Gary Owen, DNR Conservation Officer, has provided the leadership of our Lake Patrol for 27 years. In December Gary will retire. He has set the tone of the Lake Patrol to provide a service to boaters that has gained the support of the lakes community. Finding his replacement will be a tall order due to the heavy Iowa Great Lakes responsibility for water safety and the intense political pressure. Because of the extensive water safety responsibility in this corner of the state, the Iowa Great Lakes Association has recommended to the DNR that a new Water Safety Officer position be established to manage all of the water safety responsibilities in NW Iowa.

We are hopeful for next summer that our DNR support will be back to normal. We expect to have eight Water Patrol Officers assigned to water safety plus two more for dock enforcement. We are also expecting the DNR Fisheries Bureau to have four summer employees assigned to educating boaters about the threat of Aquatic Invasive Species.

The Okoboji Protective Association has already allocated $15,000 to protecting the lakes from AIS – as they have done for the last two summers. From that amount $4,000 will be used to rent the zebra mussel billboard on Highway 86 near Perkins. A grant application is pending with the Water Quality Commission to have four college students for boater education. They will be supported with housing at Iowa Lakeside Laboratory.
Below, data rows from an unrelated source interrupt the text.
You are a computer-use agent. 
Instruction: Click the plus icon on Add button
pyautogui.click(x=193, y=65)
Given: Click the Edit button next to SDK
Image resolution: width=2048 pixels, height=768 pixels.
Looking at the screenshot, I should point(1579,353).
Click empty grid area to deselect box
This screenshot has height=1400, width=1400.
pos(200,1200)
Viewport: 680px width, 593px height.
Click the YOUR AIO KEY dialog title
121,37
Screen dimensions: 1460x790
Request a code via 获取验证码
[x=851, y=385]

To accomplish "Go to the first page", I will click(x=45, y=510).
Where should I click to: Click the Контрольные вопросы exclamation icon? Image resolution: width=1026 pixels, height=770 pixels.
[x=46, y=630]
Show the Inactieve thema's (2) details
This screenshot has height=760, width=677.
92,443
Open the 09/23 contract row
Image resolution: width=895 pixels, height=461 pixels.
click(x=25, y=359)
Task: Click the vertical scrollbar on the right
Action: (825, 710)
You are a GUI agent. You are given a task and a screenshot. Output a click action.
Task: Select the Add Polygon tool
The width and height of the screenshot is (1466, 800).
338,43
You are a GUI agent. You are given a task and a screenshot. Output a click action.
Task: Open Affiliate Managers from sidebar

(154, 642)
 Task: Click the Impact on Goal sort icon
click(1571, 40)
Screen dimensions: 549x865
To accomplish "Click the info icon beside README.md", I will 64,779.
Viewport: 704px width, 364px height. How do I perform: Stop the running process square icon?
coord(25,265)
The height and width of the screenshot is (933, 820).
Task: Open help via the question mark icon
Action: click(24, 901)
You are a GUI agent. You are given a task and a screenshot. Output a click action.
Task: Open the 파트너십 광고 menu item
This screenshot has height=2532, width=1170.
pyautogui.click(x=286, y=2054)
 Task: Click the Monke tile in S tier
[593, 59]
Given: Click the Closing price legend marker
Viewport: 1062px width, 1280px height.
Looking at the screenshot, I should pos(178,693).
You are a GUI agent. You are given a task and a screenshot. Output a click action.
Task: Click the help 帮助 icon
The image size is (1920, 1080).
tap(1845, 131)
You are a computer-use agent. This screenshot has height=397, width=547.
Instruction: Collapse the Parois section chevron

We will continue to fight AIS using new stories, boater’s maps, community boat ramp volunteers, and the information radio system. On a new front we are also investigating the use of trained dogs to sniff out zebra mussels. How to train and care for two dogs is the focus of that investigation and a November demonstration. Can we find the funding to support an expensive dog program to protect the Iowa Great Lakes from Aquatic Invasive Species?